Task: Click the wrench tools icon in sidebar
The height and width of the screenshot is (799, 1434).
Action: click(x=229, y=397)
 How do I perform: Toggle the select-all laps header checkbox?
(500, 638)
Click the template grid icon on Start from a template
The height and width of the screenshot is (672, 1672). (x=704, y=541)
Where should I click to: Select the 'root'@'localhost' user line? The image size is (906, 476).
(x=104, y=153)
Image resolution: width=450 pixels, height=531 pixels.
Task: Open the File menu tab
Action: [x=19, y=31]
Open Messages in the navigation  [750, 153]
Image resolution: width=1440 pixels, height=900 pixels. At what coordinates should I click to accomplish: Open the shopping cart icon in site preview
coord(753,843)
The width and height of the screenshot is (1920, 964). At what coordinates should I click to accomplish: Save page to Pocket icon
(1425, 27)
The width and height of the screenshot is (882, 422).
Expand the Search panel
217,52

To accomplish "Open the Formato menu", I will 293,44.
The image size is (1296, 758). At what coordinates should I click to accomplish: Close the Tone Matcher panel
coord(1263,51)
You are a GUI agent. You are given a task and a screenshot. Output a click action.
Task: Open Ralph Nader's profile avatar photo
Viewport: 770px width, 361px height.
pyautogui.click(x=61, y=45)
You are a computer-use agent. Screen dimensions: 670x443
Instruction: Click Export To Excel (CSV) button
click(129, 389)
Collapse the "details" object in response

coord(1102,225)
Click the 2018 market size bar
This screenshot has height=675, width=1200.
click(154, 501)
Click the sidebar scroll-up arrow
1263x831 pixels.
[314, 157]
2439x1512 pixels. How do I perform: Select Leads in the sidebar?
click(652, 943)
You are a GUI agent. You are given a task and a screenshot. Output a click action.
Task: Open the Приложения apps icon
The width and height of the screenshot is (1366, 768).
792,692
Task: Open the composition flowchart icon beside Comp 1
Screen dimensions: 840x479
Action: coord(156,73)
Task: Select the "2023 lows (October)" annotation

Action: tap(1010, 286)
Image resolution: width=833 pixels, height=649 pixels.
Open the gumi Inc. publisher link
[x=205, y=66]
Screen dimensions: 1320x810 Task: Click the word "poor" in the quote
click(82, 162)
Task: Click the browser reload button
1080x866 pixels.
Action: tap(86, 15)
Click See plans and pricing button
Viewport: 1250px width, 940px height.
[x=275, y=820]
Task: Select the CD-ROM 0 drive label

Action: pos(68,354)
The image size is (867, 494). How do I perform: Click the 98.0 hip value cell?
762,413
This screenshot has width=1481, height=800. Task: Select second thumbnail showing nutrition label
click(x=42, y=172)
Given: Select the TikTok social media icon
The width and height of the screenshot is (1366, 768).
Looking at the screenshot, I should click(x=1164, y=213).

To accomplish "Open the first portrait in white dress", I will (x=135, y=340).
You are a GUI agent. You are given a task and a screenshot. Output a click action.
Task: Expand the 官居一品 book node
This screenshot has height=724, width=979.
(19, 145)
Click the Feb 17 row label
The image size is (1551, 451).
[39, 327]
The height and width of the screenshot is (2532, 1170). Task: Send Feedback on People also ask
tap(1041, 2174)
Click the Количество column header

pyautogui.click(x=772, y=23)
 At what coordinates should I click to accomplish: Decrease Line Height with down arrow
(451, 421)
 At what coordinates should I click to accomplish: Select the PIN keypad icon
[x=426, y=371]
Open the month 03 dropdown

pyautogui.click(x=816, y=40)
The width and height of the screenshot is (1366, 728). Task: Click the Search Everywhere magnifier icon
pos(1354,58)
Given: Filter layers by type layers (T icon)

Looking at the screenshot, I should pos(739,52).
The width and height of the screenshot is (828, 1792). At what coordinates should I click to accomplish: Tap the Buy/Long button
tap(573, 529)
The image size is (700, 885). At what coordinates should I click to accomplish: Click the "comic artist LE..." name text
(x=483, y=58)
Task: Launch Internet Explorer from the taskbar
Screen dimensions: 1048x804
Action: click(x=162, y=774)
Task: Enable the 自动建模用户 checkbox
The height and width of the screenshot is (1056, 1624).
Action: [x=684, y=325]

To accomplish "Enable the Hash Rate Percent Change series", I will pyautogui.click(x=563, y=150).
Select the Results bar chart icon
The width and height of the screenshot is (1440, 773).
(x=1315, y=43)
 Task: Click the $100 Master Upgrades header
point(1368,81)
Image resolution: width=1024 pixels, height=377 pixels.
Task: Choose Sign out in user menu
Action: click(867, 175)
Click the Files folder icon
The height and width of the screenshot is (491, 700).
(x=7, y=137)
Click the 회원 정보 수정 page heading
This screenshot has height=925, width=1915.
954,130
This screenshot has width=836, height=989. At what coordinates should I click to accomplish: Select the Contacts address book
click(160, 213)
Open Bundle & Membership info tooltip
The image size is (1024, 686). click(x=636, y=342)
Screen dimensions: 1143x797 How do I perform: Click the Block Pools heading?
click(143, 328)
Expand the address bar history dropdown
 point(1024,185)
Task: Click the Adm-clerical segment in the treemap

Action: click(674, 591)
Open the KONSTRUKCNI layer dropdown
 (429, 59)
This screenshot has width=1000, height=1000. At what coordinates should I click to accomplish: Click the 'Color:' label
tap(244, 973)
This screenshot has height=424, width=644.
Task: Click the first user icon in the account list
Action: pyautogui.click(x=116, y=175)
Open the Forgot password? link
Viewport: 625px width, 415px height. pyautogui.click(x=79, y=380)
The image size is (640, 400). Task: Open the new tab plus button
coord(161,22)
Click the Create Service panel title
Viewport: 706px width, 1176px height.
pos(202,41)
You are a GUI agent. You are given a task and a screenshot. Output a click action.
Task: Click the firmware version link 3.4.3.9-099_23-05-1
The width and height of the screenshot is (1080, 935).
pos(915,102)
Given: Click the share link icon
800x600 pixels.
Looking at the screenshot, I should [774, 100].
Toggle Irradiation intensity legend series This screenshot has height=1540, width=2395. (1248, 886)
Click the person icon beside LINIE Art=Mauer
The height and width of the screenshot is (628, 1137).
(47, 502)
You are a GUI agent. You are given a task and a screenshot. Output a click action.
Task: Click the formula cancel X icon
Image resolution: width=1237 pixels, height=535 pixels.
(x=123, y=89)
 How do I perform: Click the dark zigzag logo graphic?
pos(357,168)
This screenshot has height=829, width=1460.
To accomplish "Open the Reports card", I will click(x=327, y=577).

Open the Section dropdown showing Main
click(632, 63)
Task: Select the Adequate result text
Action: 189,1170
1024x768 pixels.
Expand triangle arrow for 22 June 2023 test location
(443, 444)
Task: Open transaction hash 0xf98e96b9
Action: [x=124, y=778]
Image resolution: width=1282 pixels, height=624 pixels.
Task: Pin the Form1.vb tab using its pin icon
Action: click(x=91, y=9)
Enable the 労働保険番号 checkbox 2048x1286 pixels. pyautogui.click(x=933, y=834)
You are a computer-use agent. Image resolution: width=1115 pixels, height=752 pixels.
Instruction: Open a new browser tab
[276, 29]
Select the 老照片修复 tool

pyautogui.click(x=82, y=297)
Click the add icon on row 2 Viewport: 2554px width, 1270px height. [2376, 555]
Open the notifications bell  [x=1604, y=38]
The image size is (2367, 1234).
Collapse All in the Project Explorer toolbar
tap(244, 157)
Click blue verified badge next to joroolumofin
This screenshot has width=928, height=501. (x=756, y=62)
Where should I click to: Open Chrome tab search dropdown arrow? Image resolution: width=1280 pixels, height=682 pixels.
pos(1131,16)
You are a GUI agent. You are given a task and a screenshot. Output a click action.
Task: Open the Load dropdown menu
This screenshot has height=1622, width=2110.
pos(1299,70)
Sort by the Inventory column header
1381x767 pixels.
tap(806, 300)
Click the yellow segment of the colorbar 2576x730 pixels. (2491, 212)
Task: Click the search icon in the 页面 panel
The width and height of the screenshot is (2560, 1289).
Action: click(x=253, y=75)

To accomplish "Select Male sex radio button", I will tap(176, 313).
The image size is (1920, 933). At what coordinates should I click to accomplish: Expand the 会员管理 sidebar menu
================================
→ Task objective: Duplicate the data from the line containing "Where should I click to: Open" through the end of the data, both ends included, and nothing else.

→ Output of the exercise:
Where should I click to: Open Chrome tab search dropdown arrow? Image resolution: width=1280 pixels, height=682 pixels.
pos(1131,16)
You are a GUI agent. You are given a task and a screenshot. Output a click action.
Task: Open the Load dropdown menu
This screenshot has height=1622, width=2110.
pos(1299,70)
Sort by the Inventory column header
1381x767 pixels.
tap(806, 300)
Click the yellow segment of the colorbar 2576x730 pixels. (2491, 212)
Task: Click the search icon in the 页面 panel
The width and height of the screenshot is (2560, 1289).
Action: click(x=253, y=75)

To accomplish "Select Male sex radio button", I will tap(176, 313).
The image size is (1920, 933). At what coordinates should I click to accomplish: Expand the 会员管理 sidebar menu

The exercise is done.